In september mocht ik met een reisbeurs van het Letterenfonds een ruime week naar Oslo om het Fossefestival te bezoeken, dat daar om het jaar georganiseerd wordt door Det Norske Teatret. Niet alleen het door mij vertaalde Warm van STAN en Discordia ging daar officiëel in première, ook de nieuwe voorstelling van Vinge/Müller wilde ik niet missen. Verder o.a. een gastoptreden van Odéon Paris met hun productie van Arne Lygres Tid for glede en de Oresteia in de versie van Jon Fosse. Een bezoek aan De trilogie in regie van Luk Perceval viel helaas nét niet te combineren. Ten slotte wilde ik heel graag bijpraten met alle kennissen in de theater(schrijf)wereld daar.
Vinge/Müller stelden hun première helaas tot twee keer toe uit, zodat ik de productie uiteindelijk moest missen. Heel jammer. De recensies waren zeer lovend en de première duurde negen uur.
Warm was een feestje, niet in de laatste plaats vanwege de gezellige nazit in het theater. Fosses vertaling/bewerking van Oresteia (leunend op de vertaling van Ted Hughes) vond ik prachtig. In de voorstelling was wel flink in de tekst gesnoeid, maar gelukkig stuurde Fosse me de volgende dag op mijn verzoek de volledige tekst. Die beviel beter.

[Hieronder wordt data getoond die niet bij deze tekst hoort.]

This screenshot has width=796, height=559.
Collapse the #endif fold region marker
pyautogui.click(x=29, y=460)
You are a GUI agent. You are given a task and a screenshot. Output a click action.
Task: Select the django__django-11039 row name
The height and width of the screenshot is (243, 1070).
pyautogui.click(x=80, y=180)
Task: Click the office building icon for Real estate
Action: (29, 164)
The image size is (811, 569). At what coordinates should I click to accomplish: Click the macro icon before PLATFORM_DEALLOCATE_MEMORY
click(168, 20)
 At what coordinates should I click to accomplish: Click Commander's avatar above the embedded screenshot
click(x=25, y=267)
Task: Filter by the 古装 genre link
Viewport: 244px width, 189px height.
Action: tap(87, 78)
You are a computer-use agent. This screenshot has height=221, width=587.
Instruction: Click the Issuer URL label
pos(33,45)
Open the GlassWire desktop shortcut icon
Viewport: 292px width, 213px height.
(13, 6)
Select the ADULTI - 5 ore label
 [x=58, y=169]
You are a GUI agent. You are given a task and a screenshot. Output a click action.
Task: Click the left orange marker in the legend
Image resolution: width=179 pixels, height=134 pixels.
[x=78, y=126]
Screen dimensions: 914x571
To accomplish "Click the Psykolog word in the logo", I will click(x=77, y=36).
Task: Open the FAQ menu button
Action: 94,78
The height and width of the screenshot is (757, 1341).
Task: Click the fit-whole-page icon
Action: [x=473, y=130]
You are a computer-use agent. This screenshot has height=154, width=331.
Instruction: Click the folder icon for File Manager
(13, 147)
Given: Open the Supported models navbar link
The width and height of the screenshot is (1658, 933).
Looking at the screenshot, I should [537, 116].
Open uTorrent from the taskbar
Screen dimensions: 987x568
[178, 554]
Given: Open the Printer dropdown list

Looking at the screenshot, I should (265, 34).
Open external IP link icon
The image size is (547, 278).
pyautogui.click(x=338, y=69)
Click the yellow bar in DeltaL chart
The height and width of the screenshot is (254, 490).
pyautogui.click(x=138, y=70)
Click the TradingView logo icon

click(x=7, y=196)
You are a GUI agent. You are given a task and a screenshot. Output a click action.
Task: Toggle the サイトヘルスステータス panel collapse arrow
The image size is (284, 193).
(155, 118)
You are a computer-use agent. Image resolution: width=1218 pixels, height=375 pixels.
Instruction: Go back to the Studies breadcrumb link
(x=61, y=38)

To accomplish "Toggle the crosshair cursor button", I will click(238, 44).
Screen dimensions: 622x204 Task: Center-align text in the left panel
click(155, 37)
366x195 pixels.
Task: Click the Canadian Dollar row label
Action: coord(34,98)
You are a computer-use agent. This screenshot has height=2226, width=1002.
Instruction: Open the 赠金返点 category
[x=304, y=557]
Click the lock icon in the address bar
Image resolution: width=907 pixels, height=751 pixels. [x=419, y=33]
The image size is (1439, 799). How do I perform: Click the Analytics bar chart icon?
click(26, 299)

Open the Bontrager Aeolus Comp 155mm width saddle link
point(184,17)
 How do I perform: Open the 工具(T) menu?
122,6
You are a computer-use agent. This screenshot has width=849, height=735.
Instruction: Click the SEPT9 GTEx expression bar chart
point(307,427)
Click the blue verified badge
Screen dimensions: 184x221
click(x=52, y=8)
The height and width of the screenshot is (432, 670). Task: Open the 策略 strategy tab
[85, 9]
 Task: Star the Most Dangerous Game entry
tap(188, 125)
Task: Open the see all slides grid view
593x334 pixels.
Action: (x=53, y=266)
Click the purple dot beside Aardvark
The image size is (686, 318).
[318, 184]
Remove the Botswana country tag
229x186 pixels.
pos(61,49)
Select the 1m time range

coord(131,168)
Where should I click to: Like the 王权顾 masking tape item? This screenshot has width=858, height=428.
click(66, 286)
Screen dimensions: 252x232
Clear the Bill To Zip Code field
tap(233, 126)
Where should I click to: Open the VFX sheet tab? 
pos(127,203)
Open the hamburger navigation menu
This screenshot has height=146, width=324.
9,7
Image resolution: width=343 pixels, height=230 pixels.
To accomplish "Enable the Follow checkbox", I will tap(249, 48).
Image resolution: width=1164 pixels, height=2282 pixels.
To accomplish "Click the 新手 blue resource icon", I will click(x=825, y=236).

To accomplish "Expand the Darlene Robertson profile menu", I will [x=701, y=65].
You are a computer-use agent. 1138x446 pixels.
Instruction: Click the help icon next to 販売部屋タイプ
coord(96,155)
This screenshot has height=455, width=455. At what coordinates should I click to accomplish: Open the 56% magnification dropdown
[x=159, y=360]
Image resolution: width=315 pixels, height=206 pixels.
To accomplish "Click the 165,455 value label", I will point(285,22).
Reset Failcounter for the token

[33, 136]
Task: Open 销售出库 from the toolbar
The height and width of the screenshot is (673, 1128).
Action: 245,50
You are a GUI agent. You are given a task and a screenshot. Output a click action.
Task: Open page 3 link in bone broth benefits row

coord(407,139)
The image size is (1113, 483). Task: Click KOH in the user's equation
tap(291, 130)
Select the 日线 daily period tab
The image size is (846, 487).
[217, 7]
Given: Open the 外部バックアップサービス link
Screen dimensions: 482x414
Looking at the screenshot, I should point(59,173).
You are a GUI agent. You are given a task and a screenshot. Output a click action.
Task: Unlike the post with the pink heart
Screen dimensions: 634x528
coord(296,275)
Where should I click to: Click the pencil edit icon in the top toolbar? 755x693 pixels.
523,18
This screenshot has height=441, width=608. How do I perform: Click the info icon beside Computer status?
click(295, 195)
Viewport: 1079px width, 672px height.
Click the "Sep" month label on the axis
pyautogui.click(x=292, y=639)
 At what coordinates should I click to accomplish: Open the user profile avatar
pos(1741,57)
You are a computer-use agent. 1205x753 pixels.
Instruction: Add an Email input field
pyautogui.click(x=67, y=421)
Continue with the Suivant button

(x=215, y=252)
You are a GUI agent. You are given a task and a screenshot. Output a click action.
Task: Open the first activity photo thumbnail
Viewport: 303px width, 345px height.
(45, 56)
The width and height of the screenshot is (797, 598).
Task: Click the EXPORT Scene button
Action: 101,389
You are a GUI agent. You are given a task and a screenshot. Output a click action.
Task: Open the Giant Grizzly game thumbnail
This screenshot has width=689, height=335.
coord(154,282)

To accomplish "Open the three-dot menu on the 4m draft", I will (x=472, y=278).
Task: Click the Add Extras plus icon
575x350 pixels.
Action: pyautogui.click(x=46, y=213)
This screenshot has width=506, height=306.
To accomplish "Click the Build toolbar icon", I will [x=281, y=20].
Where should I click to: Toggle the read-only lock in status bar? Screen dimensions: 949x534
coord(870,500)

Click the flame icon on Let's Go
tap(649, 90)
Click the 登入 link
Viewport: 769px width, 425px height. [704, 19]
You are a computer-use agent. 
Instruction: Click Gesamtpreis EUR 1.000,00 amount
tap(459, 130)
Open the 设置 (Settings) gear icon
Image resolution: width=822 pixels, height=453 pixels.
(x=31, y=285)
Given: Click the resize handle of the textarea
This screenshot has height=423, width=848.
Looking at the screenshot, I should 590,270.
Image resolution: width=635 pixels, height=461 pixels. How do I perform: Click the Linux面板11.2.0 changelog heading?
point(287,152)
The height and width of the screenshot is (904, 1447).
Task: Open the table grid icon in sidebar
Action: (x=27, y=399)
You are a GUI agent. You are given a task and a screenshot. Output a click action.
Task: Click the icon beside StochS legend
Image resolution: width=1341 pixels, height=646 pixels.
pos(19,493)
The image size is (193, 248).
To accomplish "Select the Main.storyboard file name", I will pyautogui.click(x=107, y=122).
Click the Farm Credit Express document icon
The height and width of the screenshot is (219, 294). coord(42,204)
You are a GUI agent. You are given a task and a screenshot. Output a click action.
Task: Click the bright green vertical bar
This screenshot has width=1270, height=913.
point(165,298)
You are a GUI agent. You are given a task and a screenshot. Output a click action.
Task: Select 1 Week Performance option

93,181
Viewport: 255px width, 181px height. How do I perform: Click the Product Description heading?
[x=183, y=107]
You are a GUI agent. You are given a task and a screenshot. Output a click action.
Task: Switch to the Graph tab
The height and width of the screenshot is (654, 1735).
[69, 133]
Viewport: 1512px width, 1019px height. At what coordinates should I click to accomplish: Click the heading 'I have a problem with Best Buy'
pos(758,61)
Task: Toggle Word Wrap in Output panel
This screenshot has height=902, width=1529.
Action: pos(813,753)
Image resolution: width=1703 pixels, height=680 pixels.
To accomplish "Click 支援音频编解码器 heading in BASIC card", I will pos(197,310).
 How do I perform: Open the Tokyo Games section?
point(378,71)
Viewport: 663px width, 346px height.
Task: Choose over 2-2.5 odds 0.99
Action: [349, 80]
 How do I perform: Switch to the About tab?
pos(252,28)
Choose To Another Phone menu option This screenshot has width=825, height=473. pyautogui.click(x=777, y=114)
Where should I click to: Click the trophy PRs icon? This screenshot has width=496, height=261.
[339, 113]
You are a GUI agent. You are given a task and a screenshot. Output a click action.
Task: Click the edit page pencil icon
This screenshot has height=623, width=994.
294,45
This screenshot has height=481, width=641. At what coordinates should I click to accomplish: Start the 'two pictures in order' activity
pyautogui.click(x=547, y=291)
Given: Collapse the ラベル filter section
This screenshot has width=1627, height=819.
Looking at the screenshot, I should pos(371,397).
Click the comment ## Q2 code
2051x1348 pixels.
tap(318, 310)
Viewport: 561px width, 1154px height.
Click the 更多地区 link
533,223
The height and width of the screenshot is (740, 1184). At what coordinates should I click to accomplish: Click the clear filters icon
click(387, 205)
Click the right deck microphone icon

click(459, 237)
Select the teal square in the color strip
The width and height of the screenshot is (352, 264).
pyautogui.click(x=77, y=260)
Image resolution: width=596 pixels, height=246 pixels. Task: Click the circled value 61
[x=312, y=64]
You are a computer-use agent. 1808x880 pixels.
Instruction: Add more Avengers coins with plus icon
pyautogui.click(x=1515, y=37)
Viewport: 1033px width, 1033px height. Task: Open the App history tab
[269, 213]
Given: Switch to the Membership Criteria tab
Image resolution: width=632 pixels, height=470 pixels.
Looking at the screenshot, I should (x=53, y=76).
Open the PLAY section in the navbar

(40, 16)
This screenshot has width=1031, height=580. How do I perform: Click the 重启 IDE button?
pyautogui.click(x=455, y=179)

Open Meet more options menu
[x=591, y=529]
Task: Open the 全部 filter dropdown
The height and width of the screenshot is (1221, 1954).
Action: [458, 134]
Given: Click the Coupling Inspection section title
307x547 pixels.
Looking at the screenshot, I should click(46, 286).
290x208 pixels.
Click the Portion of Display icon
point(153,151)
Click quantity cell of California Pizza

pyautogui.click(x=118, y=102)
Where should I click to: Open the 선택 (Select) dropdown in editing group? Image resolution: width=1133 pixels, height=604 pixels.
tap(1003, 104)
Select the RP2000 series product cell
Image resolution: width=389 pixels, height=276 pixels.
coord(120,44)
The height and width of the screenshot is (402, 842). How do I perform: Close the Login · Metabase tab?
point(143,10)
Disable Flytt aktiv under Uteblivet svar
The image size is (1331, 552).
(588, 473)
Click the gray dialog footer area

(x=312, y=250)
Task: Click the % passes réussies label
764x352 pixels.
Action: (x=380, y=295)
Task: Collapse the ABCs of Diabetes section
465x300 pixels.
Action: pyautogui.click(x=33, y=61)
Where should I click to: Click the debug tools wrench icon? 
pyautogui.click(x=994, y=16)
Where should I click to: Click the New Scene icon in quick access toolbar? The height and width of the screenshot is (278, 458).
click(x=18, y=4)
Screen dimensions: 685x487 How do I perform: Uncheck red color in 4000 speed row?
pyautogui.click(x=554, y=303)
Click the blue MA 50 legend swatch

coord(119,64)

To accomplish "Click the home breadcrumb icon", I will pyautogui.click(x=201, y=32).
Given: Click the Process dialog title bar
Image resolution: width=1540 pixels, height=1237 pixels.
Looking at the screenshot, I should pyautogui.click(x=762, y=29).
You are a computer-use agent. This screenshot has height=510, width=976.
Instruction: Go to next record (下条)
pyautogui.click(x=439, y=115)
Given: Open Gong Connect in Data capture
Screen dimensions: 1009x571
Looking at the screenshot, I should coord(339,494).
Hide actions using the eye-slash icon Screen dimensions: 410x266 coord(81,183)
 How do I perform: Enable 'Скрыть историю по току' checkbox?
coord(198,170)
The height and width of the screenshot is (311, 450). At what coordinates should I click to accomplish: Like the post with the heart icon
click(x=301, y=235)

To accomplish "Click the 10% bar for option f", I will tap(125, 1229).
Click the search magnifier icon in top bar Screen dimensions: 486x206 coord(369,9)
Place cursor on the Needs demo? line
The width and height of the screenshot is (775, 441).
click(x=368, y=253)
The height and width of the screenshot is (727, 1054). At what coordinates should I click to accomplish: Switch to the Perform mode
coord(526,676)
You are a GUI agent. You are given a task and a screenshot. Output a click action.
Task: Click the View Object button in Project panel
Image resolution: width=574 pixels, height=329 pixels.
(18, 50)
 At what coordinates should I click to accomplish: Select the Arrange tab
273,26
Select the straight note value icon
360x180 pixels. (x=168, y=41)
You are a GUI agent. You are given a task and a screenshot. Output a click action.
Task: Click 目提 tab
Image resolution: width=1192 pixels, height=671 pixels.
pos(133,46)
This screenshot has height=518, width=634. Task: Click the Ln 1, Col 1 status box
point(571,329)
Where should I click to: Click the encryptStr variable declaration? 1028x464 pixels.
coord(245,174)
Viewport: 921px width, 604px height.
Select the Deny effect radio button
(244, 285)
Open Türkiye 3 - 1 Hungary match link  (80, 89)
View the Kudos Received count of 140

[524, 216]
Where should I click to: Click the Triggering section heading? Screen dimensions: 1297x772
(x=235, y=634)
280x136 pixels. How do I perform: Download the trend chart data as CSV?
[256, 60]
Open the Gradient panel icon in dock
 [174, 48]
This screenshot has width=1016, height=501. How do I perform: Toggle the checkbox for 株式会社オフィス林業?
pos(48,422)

Odéons Jour de joie was ook fijn, vooral omdat ik de Noorse voorstelling van diezelfde tekst (in regie van Johannes Holmen Dahl) in 2022 briljant vond. Ik was dus aanvankelijk een tikje sceptisch jegens deze versie van Stephane Braunschweig, maar hoewel zijn regie 180 graden de andere kant op ging, was ook deze voorstelling heel, heel erg goed. Fantastisch en behoorlijk zeldzaam dat je zoiets kunt bekijken: twee uitstekende regisseurs die iets totaal verschillends doen met dezelfde tekst, met twee keer een heel ander, maar briljant resultaat. Het wordt tijd dat Arne (wereldwijd allang bekend en vertaald) ook in het Nederlandse eindelijk eens ontdekt wordt.
Naast prachtig weer, een stapel Noorse literatuur om thuis weer een paar maanden mee vooruit te kunnen en koffie-dates met de meeste mensen die ik graag weer wilde zien, had de reis nog een hoogtepuntje: eindelijk heb ik de maestro zelf ook ontmoet. Tot nu toe had ik alleen met Fosse gemaild, en voornamelijk over vertaalkwesties, telkens als ik in Oslo was zat hij weer in Wenen of elders, maar nu heb ik lekker uitgebreid koffie met hem gedronken. Hij is een bijzonder aardige man die nogal wars is van drukte en vooral van elke vorm van optreden (“de twee dingen die ik absoluut nooit wilde worden toen ik klein was: acteur en leraar”), maar in een wat rustiger omgeving een-op-een is hij een zeer aimabele gesprekspartner. Hij was ook zo attent geweest om een paar van zijn nieuwe boekjes voor me mee te nemen, compleet met persoonlijke inscriptie, waar ik verguld mee ben.
Met al die nieuwe boeken was mijn tas op de terugweg nauwelijks te tillen, maar het was een nuttige en hele fijne reis. Grote dank aan het Letterenfonds voor het mede mogelijk maken.